One of the most severe hate crime laws in the world, India’s Prevention of Atrocities Act (PoA) seeks to punish and deter violence against Dalits (ex-untouchables) and Adivasis (tribals). However, worries over its efficacy in tackling historical oppression rule popular discourse in India and the international humanitarian community. The Dalit minority in South Asia has endured centuries of prejudice, marginalisation, stigma, and violence. And the phenomenon of prejudice based on ancestry is what causes this violence.
Violent attacks against Dalits (ex-untouchables) have recently increased; A horrific video that has gone viral on social media platforms shows a group of guys severely beating and kicking a lady while she cries and screams while being surrounded by onlookers. According to sources, a distressing video of the violent incident in UP shows a Dalit girl being exposed to excessive abuse in an open field next to a water body on the suspicion that she desecrated the water for upper class Hindus by bathing in it.
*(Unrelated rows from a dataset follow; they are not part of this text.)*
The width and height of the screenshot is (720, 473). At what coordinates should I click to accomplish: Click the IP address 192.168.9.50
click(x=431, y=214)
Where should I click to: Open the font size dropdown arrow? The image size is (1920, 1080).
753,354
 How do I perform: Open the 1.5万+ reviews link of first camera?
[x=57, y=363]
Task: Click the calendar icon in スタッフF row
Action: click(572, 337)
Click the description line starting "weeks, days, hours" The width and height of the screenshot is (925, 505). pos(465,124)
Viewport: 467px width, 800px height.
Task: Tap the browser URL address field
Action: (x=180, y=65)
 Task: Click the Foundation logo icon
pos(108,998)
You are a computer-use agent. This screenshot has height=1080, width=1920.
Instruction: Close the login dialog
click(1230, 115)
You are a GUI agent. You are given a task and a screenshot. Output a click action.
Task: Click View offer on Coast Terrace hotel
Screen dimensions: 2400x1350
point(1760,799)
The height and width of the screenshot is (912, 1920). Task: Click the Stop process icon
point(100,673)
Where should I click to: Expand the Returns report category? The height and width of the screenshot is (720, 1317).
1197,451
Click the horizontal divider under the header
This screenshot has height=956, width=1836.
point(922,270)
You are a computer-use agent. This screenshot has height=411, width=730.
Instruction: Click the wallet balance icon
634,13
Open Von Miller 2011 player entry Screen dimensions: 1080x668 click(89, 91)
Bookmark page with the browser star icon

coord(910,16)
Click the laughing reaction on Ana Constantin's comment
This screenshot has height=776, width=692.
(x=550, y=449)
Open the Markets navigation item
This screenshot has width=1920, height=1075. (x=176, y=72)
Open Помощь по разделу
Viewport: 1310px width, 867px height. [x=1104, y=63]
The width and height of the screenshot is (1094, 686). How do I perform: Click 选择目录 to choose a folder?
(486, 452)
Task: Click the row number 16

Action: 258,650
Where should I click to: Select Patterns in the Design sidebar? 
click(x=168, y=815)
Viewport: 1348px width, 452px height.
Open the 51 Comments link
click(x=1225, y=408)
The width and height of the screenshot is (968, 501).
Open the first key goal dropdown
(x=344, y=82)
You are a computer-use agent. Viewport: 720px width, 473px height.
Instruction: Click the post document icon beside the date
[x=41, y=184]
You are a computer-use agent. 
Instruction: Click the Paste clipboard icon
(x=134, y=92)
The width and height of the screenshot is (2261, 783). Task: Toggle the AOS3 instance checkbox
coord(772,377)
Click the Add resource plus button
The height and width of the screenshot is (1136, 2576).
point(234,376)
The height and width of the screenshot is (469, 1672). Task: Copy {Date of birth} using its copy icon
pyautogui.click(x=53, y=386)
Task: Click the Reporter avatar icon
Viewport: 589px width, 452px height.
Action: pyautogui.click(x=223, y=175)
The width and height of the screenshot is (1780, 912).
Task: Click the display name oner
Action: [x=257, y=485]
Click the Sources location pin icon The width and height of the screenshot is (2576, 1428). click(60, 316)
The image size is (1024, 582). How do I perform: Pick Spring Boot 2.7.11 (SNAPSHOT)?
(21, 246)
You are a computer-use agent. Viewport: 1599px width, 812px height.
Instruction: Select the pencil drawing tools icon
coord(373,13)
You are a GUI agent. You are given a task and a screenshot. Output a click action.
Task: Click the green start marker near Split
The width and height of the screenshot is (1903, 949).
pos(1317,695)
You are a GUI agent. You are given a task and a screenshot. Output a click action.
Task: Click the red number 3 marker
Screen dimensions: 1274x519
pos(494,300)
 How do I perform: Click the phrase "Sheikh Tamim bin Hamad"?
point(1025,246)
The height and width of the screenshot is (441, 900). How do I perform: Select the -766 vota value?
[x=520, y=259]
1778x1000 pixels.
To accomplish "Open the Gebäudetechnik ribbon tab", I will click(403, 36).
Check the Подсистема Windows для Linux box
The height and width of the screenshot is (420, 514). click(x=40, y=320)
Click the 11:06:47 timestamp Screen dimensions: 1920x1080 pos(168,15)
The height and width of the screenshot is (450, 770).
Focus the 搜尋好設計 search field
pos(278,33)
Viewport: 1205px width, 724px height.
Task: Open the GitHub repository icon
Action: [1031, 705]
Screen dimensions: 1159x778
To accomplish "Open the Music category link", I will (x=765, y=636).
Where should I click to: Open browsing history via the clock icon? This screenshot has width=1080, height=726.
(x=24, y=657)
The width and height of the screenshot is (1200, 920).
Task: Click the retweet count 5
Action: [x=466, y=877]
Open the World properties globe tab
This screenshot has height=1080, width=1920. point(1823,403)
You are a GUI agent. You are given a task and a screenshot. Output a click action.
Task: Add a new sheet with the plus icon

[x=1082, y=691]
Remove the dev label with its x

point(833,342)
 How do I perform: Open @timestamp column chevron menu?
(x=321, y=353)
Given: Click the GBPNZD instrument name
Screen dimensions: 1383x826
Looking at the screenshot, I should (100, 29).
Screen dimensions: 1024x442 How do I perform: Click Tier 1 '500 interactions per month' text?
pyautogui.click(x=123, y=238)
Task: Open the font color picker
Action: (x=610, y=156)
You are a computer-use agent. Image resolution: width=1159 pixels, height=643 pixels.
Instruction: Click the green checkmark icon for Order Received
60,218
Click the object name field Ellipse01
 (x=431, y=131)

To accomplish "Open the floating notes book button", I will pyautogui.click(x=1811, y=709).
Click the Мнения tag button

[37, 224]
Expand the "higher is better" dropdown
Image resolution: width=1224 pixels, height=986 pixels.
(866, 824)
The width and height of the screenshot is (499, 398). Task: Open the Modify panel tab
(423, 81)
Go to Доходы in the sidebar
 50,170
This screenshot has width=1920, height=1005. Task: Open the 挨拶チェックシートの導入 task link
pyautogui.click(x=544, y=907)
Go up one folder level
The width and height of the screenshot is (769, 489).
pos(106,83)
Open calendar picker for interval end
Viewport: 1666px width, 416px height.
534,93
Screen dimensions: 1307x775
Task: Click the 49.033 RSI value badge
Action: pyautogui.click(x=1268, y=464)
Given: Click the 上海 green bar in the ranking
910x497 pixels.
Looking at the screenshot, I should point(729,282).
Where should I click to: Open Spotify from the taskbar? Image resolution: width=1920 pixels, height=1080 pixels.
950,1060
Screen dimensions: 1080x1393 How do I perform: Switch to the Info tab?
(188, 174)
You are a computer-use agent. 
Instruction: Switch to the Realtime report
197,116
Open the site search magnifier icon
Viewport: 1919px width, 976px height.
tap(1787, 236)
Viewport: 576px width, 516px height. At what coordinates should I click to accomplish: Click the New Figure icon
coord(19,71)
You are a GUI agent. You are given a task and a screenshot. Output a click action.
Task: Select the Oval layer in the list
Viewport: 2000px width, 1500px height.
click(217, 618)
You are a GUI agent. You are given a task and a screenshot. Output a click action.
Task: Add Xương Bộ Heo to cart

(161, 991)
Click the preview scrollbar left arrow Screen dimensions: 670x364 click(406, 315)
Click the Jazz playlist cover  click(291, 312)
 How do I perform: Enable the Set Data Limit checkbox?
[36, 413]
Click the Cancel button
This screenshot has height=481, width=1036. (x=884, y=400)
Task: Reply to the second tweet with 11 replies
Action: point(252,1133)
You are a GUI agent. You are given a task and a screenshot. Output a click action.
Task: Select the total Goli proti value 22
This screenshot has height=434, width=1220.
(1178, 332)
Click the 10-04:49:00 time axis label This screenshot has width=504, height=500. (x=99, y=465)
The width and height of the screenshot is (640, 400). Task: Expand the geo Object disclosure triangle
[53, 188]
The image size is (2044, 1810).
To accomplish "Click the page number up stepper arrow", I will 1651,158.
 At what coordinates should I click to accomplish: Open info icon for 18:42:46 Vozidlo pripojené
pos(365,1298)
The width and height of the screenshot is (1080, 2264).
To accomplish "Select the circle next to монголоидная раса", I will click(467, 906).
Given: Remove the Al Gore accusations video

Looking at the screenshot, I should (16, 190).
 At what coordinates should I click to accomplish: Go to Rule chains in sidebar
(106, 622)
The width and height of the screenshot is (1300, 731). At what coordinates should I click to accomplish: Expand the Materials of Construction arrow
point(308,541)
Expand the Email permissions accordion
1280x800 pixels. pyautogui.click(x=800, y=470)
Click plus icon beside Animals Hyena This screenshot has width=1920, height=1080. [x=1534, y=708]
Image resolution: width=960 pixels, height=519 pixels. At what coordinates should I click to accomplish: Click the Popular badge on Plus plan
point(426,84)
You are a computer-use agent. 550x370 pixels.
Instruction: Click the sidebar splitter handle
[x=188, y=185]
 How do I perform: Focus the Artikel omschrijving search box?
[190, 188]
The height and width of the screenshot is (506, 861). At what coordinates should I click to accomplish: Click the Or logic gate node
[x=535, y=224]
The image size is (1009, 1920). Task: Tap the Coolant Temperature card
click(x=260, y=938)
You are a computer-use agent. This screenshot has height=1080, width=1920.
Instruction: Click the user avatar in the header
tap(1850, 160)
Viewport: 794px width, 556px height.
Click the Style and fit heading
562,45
The disclosure of such incidents and depressing statistics on caste atrocities has once again exposed India’s facade of social and economic growth and shown the fundamental problems with Hindutva ideology. It has put a spotlight on the Indian judicial system’s inability to promote social equality and stop discriminatory violence.
According to the National Crime Records Bureau’s (NCRB) recently issued annual report, which was published on August 29, 2021, compared to 2020, atrocities and crimes against scheduled castes increased by 1.2%. (50,291 cases). The biggest percentage of Scheduled Caste (SC) atrocity cases were reported in Uttar Pradesh (13,146 cases), accounting for 25.82%, followed by Rajasthan (14.7%, 7524 cases), and Madhya Pradesh (14.1%, 7214 cases). 70.8% of incidences of atrocities against scheduled castes were recorded by the top five states mentioned above.
Tens of millions of Dalit men, women, and children work as agricultural workers for a few kilogrammes of rice or wheat per day because they have little land of their own to produce. The majority of people are on the verge of famine, barely able to feed their families, unable to send their kids to school, and trapped in a cycle of debt that is passed down from generation to generation. When the day is over, they return to a shack in their caste-segregated Dalit community that has no power, miles away from the nearest water source.
Moreover, upper caste Hindus restrict them from going into places of worship, using public drinking fountains, or wearing shoes when with other Hindus of their caste. Scheduled castes are forced to clean human excrement, dig the village cemeteries, wash and use separate tea tumblers at tea stalls, etc., all because they are considered “untouchable” due to their caste status and hence pollute. However, every attempt to overthrow the established social order is always greeted with violence or financial reprisals.
Similarly, women are the primary targets of gendered violence in all patriarchal societies, and in a nation like India, Dalit women are particularly at risk since ruling castes employ sexual assault to maintain caste identity. The following graph shows the statistics of violence against Dalit women in India from 2011 to 2021.
Crime Against Dallit Women in India 2011 To2021.
Source: NRCB reports from 2011=2020 and Jayant Pankaj 27 Jan, 2022, “Brahmanism, Socio-Economic Factors, Rise in Assertion: Why Anti-Dalit Violence Continues to Grow”
Although untouchability was outlawed by India’s constitution in 1950, the Atrocities Act is the first statute to specifically classify all verbal, physical, and “political, ritual, or symbolic violence” against Dalits and Adivasis as crimes or “atrocities.” But despite numerous revisions and three decades since its first introduction, the act has not resulted in a significant shift in society. highlighting the fact that very few cases filed under the Atrocities Act result in convictions and that most never ever reach the courtroom.
To sum up, Dalit injustice results in severe pain and suffering that spans generations. Stigma accompanies a person from birth until death and has an impact on every element of life, including access to justice, housing, employment, and political engagement. Women and girls are frequently the targets of sexual assault, human trafficking, and they are particularly susceptible to early and forced marriage, bonded labour, and negative cultural norms, making Indian society a difficult place to survive.